» **Exercise aim**:
Which lines come from the start of the records through the line that holds "Switch to the Replies"? Write them out word for word.

--- Records for this task Enclosed Below ---

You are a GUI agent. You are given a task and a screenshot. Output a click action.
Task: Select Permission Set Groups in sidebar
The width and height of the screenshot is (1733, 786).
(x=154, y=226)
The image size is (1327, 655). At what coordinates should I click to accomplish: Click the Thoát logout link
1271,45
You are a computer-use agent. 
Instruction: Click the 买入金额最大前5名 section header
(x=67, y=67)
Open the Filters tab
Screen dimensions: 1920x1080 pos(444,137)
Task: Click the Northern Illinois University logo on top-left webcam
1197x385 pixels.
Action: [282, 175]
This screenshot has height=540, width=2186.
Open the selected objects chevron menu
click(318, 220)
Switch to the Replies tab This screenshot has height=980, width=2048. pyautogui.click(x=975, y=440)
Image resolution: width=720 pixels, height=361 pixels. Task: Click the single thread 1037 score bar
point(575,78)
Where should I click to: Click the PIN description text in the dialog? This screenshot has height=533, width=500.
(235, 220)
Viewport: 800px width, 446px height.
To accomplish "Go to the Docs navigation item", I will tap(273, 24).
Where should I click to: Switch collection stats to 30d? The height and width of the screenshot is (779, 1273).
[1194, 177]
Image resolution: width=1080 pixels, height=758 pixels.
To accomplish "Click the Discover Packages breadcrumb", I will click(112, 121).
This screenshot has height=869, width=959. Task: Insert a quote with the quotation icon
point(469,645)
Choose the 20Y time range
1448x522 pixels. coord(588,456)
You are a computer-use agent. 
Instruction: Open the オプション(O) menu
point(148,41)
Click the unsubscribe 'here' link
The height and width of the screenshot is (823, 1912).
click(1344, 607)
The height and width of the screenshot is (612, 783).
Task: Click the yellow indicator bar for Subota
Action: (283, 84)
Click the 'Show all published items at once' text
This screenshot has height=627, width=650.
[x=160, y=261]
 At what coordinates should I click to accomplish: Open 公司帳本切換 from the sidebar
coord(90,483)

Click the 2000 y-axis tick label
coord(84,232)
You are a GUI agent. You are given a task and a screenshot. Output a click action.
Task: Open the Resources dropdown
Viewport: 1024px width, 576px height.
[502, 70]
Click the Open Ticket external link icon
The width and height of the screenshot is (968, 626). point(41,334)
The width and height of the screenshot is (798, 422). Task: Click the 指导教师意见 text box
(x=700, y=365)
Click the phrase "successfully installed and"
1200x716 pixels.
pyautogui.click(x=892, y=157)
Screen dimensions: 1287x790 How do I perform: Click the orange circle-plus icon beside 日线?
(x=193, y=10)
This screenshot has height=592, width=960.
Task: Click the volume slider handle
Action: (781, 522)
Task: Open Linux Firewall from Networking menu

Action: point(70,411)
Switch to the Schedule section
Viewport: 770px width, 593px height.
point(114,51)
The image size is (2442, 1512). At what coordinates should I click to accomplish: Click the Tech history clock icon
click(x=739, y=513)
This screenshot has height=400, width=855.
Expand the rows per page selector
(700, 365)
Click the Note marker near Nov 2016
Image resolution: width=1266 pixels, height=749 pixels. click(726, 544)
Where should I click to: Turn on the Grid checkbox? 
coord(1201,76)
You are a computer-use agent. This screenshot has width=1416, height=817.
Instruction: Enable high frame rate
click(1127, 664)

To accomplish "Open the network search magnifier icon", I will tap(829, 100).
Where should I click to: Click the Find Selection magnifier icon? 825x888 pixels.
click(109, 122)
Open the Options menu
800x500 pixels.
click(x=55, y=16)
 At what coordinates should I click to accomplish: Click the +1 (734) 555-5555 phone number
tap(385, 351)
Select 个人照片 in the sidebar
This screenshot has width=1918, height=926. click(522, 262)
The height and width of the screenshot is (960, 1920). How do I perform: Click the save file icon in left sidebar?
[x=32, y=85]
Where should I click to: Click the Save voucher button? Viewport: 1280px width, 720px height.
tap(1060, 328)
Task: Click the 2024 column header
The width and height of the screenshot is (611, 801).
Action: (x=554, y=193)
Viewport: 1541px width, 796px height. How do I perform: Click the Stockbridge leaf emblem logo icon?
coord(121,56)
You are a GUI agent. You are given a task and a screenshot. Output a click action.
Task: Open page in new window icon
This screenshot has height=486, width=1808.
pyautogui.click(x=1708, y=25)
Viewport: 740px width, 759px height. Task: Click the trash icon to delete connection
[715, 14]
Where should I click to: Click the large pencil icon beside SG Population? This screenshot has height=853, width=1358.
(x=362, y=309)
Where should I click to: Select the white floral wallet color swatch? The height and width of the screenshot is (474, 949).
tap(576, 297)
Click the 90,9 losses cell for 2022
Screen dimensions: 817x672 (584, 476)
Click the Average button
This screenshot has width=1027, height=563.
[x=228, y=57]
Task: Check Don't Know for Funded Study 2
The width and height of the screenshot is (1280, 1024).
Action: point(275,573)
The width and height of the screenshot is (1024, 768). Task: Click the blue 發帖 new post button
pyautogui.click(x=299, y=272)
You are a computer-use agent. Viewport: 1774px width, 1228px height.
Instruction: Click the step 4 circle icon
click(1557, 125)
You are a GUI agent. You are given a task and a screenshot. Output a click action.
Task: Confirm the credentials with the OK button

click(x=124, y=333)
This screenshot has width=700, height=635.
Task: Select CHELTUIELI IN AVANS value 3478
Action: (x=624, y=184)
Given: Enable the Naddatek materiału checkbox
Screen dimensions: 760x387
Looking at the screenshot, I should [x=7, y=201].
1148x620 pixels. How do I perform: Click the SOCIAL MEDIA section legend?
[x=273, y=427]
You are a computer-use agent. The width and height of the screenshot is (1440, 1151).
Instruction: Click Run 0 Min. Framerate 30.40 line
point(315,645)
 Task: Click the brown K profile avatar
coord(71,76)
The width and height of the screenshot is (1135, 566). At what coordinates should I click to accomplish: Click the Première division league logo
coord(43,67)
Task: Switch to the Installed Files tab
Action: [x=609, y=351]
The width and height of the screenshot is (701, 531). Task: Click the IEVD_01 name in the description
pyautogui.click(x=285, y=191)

--- End of Enclosed Records for this task ---

» **Exercise response**:
You are a GUI agent. You are given a task and a screenshot. Output a click action.
Task: Select Permission Set Groups in sidebar
The width and height of the screenshot is (1733, 786).
(x=154, y=226)
The image size is (1327, 655). At what coordinates should I click to accomplish: Click the Thoát logout link
1271,45
You are a computer-use agent. 
Instruction: Click the 买入金额最大前5名 section header
(x=67, y=67)
Open the Filters tab
Screen dimensions: 1920x1080 pos(444,137)
Task: Click the Northern Illinois University logo on top-left webcam
1197x385 pixels.
Action: [282, 175]
This screenshot has height=540, width=2186.
Open the selected objects chevron menu
click(318, 220)
Switch to the Replies tab This screenshot has height=980, width=2048. pyautogui.click(x=975, y=440)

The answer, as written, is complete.